(Problem description): Can you return all of the material below line for line, with nothing altered?

···

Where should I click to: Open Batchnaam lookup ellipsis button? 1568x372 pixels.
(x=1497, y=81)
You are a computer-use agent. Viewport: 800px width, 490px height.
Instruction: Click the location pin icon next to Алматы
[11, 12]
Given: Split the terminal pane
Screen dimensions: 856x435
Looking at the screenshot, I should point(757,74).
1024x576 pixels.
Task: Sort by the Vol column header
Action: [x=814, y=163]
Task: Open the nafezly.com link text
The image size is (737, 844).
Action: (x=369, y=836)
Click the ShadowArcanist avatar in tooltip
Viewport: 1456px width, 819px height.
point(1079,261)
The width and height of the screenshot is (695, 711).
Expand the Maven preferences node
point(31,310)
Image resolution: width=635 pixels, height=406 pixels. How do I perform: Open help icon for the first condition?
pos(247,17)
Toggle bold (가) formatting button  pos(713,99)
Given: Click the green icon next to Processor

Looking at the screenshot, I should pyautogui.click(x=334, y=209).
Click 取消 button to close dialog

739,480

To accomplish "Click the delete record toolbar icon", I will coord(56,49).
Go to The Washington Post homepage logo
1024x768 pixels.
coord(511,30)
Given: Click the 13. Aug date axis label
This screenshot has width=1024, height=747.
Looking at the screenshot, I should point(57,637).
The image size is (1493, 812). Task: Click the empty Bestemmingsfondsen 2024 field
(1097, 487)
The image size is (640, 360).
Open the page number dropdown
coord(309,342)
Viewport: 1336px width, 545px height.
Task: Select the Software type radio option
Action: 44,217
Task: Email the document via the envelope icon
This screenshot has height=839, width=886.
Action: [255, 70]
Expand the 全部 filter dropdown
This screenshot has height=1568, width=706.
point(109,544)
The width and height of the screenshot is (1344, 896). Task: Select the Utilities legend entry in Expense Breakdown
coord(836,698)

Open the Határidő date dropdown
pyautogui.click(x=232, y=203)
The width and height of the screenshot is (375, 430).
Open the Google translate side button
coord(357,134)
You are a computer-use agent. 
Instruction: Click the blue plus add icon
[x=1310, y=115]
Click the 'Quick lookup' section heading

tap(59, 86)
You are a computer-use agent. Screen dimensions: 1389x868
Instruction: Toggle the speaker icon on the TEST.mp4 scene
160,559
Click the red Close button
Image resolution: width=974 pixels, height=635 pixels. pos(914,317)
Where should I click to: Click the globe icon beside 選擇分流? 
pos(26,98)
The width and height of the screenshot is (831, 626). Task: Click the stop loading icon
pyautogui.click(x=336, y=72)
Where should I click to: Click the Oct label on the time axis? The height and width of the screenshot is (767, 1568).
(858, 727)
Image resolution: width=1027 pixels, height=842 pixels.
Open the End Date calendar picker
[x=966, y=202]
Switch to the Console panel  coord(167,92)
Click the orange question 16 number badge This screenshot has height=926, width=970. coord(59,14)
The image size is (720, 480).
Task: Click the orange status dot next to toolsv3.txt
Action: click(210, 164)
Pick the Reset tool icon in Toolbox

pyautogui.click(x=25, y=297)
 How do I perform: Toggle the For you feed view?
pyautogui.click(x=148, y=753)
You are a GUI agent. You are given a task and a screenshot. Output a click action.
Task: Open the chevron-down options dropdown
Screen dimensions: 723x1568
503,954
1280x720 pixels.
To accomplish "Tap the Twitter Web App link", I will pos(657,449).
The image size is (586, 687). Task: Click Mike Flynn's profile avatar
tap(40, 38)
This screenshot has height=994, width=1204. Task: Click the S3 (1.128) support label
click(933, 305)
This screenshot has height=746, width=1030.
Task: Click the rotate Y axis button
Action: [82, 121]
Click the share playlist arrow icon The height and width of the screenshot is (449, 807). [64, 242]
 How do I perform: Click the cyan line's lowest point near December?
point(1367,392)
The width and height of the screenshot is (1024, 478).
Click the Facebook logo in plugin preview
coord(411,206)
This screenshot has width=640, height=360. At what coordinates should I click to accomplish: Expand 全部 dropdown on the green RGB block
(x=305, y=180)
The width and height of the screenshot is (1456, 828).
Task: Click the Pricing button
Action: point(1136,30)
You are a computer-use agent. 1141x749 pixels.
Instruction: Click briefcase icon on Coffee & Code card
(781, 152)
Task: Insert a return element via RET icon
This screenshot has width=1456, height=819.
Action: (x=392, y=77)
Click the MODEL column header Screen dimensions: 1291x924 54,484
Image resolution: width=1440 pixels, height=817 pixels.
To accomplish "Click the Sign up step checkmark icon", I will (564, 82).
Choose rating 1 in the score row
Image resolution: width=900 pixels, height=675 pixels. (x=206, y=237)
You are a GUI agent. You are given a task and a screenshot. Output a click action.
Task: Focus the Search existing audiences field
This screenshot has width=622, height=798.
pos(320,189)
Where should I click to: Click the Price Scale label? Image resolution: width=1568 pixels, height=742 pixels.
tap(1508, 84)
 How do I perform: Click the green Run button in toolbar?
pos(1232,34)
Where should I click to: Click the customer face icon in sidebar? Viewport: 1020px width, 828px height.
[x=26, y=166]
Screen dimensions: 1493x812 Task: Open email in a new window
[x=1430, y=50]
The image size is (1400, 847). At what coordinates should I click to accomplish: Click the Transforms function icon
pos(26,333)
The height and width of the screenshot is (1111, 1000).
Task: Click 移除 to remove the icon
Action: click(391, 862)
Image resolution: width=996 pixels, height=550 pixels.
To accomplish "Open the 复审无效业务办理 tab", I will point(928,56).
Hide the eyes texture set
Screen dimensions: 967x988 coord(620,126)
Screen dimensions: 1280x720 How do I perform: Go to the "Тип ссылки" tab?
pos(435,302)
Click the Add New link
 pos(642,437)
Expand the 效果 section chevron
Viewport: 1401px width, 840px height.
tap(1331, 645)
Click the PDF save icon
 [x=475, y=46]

···

(Task output):
Where should I click to: Open Batchnaam lookup ellipsis button? 1568x372 pixels.
(x=1497, y=81)
You are a computer-use agent. Viewport: 800px width, 490px height.
Instruction: Click the location pin icon next to Алматы
[11, 12]
Given: Split the terminal pane
Screen dimensions: 856x435
Looking at the screenshot, I should point(757,74).
1024x576 pixels.
Task: Sort by the Vol column header
Action: [x=814, y=163]
Task: Open the nafezly.com link text
The image size is (737, 844).
Action: (x=369, y=836)
Click the ShadowArcanist avatar in tooltip
Viewport: 1456px width, 819px height.
point(1079,261)
The width and height of the screenshot is (695, 711).
Expand the Maven preferences node
point(31,310)
Image resolution: width=635 pixels, height=406 pixels. How do I perform: Open help icon for the first condition?
pos(247,17)
Toggle bold (가) formatting button  pos(713,99)
Given: Click the green icon next to Processor

Looking at the screenshot, I should pyautogui.click(x=334, y=209).
Click 取消 button to close dialog

739,480

To accomplish "Click the delete record toolbar icon", I will coord(56,49).
Go to The Washington Post homepage logo
1024x768 pixels.
coord(511,30)
Given: Click the 13. Aug date axis label
This screenshot has width=1024, height=747.
Looking at the screenshot, I should point(57,637).
The image size is (1493, 812). Task: Click the empty Bestemmingsfondsen 2024 field
(1097, 487)
The image size is (640, 360).
Open the page number dropdown
coord(309,342)
Viewport: 1336px width, 545px height.
Task: Select the Software type radio option
Action: 44,217
Task: Email the document via the envelope icon
This screenshot has height=839, width=886.
Action: [255, 70]
Expand the 全部 filter dropdown
This screenshot has height=1568, width=706.
point(109,544)
The width and height of the screenshot is (1344, 896). Task: Select the Utilities legend entry in Expense Breakdown
coord(836,698)

Open the Határidő date dropdown
pyautogui.click(x=232, y=203)
The width and height of the screenshot is (375, 430).
Open the Google translate side button
coord(357,134)
You are a computer-use agent. 
Instruction: Click the blue plus add icon
[x=1310, y=115]
Click the 'Quick lookup' section heading

tap(59, 86)
You are a computer-use agent. Screen dimensions: 1389x868
Instruction: Toggle the speaker icon on the TEST.mp4 scene
160,559
Click the red Close button
Image resolution: width=974 pixels, height=635 pixels. pos(914,317)
Where should I click to: Click the globe icon beside 選擇分流? 
pos(26,98)
The width and height of the screenshot is (831, 626). Task: Click the stop loading icon
pyautogui.click(x=336, y=72)
Where should I click to: Click the Oct label on the time axis? The height and width of the screenshot is (767, 1568).
(858, 727)
Image resolution: width=1027 pixels, height=842 pixels.
Open the End Date calendar picker
[x=966, y=202]
Switch to the Console panel  coord(167,92)
Click the orange question 16 number badge This screenshot has height=926, width=970. coord(59,14)
The image size is (720, 480).
Task: Click the orange status dot next to toolsv3.txt
Action: click(210, 164)
Pick the Reset tool icon in Toolbox

pyautogui.click(x=25, y=297)
 How do I perform: Toggle the For you feed view?
pyautogui.click(x=148, y=753)
You are a GUI agent. You are given a task and a screenshot. Output a click action.
Task: Open the chevron-down options dropdown
Screen dimensions: 723x1568
503,954
1280x720 pixels.
To accomplish "Tap the Twitter Web App link", I will pos(657,449).
The image size is (586, 687). Task: Click Mike Flynn's profile avatar
tap(40, 38)
This screenshot has height=994, width=1204. Task: Click the S3 (1.128) support label
click(933, 305)
This screenshot has height=746, width=1030.
Task: Click the rotate Y axis button
Action: [82, 121]
Click the share playlist arrow icon The height and width of the screenshot is (449, 807). [64, 242]
 How do I perform: Click the cyan line's lowest point near December?
point(1367,392)
The width and height of the screenshot is (1024, 478).
Click the Facebook logo in plugin preview
coord(411,206)
This screenshot has width=640, height=360. At what coordinates should I click to accomplish: Expand 全部 dropdown on the green RGB block
(x=305, y=180)
The width and height of the screenshot is (1456, 828).
Task: Click the Pricing button
Action: point(1136,30)
You are a computer-use agent. 1141x749 pixels.
Instruction: Click briefcase icon on Coffee & Code card
(781, 152)
Task: Insert a return element via RET icon
This screenshot has width=1456, height=819.
Action: (x=392, y=77)
Click the MODEL column header Screen dimensions: 1291x924 54,484
Image resolution: width=1440 pixels, height=817 pixels.
To accomplish "Click the Sign up step checkmark icon", I will (564, 82).
Choose rating 1 in the score row
Image resolution: width=900 pixels, height=675 pixels. (x=206, y=237)
You are a GUI agent. You are given a task and a screenshot. Output a click action.
Task: Focus the Search existing audiences field
This screenshot has width=622, height=798.
pos(320,189)
Where should I click to: Click the Price Scale label? Image resolution: width=1568 pixels, height=742 pixels.
tap(1508, 84)
 How do I perform: Click the green Run button in toolbar?
pos(1232,34)
Where should I click to: Click the customer face icon in sidebar? Viewport: 1020px width, 828px height.
[x=26, y=166]
Screen dimensions: 1493x812 Task: Open email in a new window
[x=1430, y=50]
The image size is (1400, 847). At what coordinates should I click to accomplish: Click the Transforms function icon
pos(26,333)
The height and width of the screenshot is (1111, 1000).
Task: Click 移除 to remove the icon
Action: click(391, 862)
Image resolution: width=996 pixels, height=550 pixels.
To accomplish "Open the 复审无效业务办理 tab", I will point(928,56).
Hide the eyes texture set
Screen dimensions: 967x988 coord(620,126)
Screen dimensions: 1280x720 How do I perform: Go to the "Тип ссылки" tab?
pos(435,302)
Click the Add New link
 pos(642,437)
Expand the 效果 section chevron
Viewport: 1401px width, 840px height.
tap(1331, 645)
Click the PDF save icon
 [x=475, y=46]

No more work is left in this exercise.